We got burned by this exact thing last month—ended up implementing pre-tokenization image analysis with Apache PDFBox to catch visual obfuscation, but honestly? Had to just manually spot-check high-risk docs until we built that out.
We had the exact same thing happen with embedded image-based injections. Quick questions: are you running any content scanning before tokenization, or relying purely on text extraction? Also—what's your team size and are you considering adding a validation layer, or would that kill your throughput?
Yeah this keeps me up at night. We had almost the exact same thing happen three months ago — client uploaded a contract with invisible text trying to get our model to ignore compliance checks. Our tokenizer just treated it as whitespace, never flagged it.
Here's what we actually did after that incident: we built a two-layer validation before anything hits the RAG.
First layer is visual parsing with Unstructured.io — not perfect but it catches the obvious stuff like white-on-white, hidden layers, weird character encoding.

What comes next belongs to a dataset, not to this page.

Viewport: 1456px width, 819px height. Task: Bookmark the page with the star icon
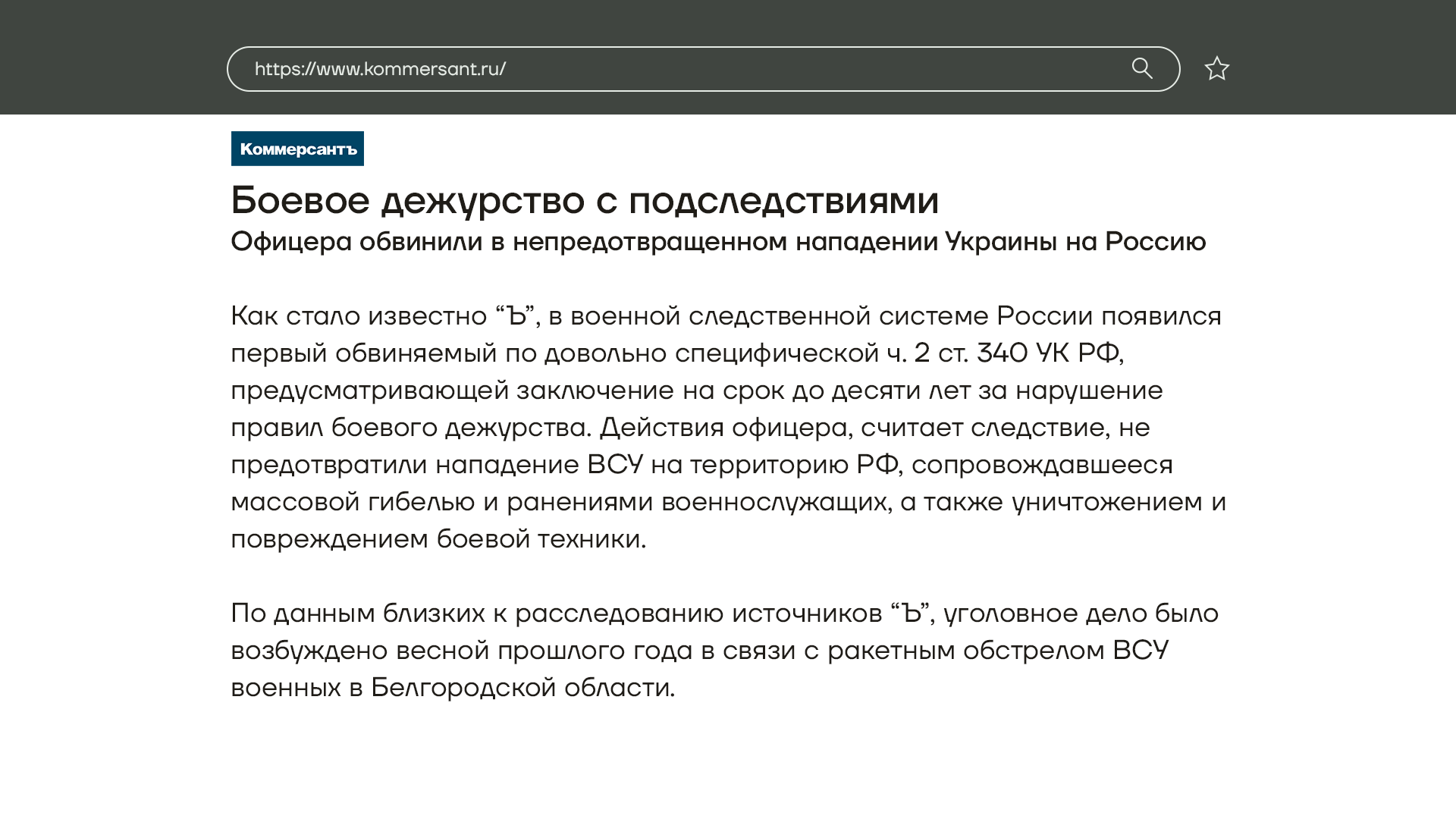pyautogui.click(x=1216, y=69)
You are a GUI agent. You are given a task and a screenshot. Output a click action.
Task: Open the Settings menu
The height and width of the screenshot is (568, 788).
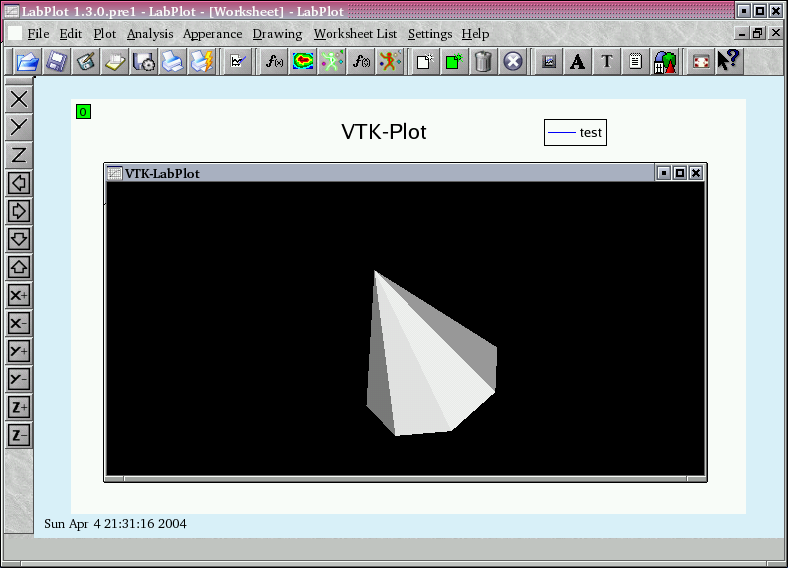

Costs us like $0.0002 per document at scale.
Second layer is stricter: we OCR everything with pytesseract, compare the OCR output against the raw text extraction, flag anything with >15% variance. Found a bunch of PDFs with embedded images of text that the parser was completely missing. It's slower but we only run it on docs over 100KB so it's manageable.
The honest take though — there's no silver bullet. We still have a human review for anything client-facing or financial before it goes into production. Yeah it's a bottleneck, but losing trust on one bad injection is way worse than the overhead.
Also just started using Langchain's input validation layer with a custom filter that checks for common injection patterns. Not foolproof but catches 80% of the obvious attempts.
Is doc-sherlock actually working for you? We looked at it but the setup seemed heavy for our pipeline.